Lincoln is reporting a rumor that Hancock County Douglas Democrats George Edmunds, Jr. and Milton M. Morrill intended to propose the concession that Buchanan Democrats could support their candidate, Davis, in the U.S. House of Representatives race in exchange for supporting Douglas Democrats in the Illinois General Assembly races. Such a deal among the Democrats of the Fifth Congressional District would be significant to Lincoln’s U.S. Senate campaign against Douglas, as the Illinois General Assembly elected the state’s representatives to the U.S. Senate at this time. Douglas Democrat candidates were ultimately successful in the Hancock County General Assembly races of 1858. In the Thirty-First District of the Illinois House of Representatives, which consisted solely of Hancock County, William H. Roosevelt won election with 2,389 votes, defeating Republican George Rockwell who earned 2,032 votes, and Buchanan Democrat William F. Frazee who garnered 44 votes. Hancock, Henderson, and Schuyler counties constituted the Eleventh Illinois Senate District, where John P. Richmond earned 4,578 votes and defeated Republican John C. Bagby who received 4,112 votes, and Buchanan Democrat William C. Wagley who earned 207 votes. Roosevelt and Richmond both voted for Douglas for U.S. Senate in the election of 1858.
Michael Burlingame, Abraham Lincoln: A Life, 1:445-48; Howard W. Allen and Vincent A. Lacey, eds., Illinois Elections, 1818-1990 (Carbondale and Edwardsville: Southern Illinois University Press, 1992), 10, 11, 142; Abraham Jonas to Abraham Lincoln; John Clayton, comp., The Illinois Fact Book and Historical Almanac 1673-1968 (Carbondale: Southern Illinois University Press, 1970), 219, 220, 222; Chicago Daily Press and Tribune (IL), 1 November 1858, 2:4; The Weekly Chicago Times (IL), 11 November 1858, 2:6; 18 November 1858, 3:3; Illinois House Journal. 1859. 21st G. A., 32.

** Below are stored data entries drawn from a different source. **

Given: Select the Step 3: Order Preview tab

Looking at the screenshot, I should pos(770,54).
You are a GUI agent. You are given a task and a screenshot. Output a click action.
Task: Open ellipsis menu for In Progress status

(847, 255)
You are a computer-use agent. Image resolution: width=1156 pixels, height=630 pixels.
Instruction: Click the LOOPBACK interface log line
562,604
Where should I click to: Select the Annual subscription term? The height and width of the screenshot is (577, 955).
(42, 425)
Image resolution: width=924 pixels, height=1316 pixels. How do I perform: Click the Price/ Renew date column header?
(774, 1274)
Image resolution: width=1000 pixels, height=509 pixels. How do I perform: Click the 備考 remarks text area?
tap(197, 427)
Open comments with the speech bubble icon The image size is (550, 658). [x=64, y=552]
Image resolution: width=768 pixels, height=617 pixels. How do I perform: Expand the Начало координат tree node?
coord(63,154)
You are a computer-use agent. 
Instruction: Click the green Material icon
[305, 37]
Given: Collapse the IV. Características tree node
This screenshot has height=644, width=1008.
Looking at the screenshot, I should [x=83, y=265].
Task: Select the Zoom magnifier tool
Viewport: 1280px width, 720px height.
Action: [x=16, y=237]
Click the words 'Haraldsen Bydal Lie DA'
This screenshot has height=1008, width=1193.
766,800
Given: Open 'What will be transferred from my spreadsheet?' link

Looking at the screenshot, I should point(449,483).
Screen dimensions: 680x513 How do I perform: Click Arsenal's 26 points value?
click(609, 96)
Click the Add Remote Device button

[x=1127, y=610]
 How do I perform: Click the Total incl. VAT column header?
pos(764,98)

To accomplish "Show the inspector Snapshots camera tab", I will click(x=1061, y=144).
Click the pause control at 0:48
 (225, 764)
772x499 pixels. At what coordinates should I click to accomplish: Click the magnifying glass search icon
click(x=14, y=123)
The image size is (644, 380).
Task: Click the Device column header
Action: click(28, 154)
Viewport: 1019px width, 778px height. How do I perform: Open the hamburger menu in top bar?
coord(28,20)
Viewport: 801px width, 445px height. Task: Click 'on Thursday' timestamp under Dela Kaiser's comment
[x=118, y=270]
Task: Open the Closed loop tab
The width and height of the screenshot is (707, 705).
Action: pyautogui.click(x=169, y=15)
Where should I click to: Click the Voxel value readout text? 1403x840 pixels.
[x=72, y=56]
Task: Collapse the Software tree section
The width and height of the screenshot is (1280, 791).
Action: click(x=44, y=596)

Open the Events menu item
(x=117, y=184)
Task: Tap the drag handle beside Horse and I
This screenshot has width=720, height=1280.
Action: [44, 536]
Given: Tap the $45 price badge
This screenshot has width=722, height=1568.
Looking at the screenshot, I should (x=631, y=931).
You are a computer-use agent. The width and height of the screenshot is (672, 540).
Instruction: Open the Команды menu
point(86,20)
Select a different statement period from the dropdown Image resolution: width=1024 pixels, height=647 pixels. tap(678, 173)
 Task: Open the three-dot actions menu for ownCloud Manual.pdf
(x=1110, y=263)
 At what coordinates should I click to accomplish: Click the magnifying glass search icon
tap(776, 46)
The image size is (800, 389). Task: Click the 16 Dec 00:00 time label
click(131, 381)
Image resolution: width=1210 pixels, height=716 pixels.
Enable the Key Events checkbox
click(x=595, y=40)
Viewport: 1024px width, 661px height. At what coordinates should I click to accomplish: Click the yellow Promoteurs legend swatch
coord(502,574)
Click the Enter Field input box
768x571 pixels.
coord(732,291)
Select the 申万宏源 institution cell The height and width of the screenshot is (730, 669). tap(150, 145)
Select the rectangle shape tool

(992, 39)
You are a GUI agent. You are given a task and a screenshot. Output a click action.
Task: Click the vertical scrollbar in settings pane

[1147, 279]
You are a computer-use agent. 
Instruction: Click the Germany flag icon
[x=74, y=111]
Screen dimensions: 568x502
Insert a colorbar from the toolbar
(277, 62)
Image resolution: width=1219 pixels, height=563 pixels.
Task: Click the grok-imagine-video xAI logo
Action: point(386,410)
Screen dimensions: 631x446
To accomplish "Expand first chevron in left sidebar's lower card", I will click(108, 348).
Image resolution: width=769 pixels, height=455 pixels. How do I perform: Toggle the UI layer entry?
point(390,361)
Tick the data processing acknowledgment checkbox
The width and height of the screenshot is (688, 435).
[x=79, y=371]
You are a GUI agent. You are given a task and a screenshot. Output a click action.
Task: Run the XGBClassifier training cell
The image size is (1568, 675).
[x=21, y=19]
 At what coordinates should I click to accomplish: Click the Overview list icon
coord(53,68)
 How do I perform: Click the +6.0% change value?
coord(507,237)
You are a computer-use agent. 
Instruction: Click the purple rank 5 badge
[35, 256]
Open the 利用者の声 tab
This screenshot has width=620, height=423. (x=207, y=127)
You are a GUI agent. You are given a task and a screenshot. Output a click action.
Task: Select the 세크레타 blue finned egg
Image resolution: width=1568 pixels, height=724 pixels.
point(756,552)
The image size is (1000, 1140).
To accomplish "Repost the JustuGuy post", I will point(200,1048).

4Among Illinois Republicans there was hope that the division in the Democratic Party in 1858, which resulted in competing Democratic candidates in some races, would improve the chances of Republican candidates. Although during the summer of 1858 Lincoln had denied knowledge of collusion between Republicans and Buchanan Democrats in Illinois, he is here calling for the Buchanan Democratic candidates for Illinois General Assembly in Hancock County, Wagley and Frazee, to be notified of this rumored courting of their supporters by Douglas Democrats so that they could push back and thus maintain a divided Democratic vote to the benefit of Lincoln’s U.S. Senate campaign.
On being informed of this letter later in life, Edmunds recollected that fearing for the election prospects of the Hancock County Douglas Democrat candidates for Illinois General Assembly in 1858 in light of the split in the party, he and Morrill had called a meeting at the county courthouse, which resulted in a Democratic Party convention “which was held and resulted so satisfactorily to the Democratic voters that we were able to elect Douglas Democrats to both Senate and House.”
Michael Burlingame, Abraham Lincoln: A Life, 1:455-56; Allen C. Guelzo, “Houses Divided: Lincoln, Douglas, and the Political Landscape of 1858,” 392-403; Abraham Lincoln to Samuel Wilkinson; Abraham Lincoln to Lyman Trumbull; Ozias M. Hatch to Abraham Lincoln; Chicago Daily Press and Tribune (IL), 29 September 1858, 1:1; The Chicago Sunday Tribune (IL), 5 March 1893, 42:3.
5No response to this letter has been located. Lincoln wrote to Sympson following the election of 1858 to acknowledge their mutual disappointment in the outcome.

Copy of Autograph Letter Signed, 1 page(s), Abraham Lincoln Association Files, Lincoln Collection, Abraham Lincoln Presidential Library and Museum (Springfield, IL).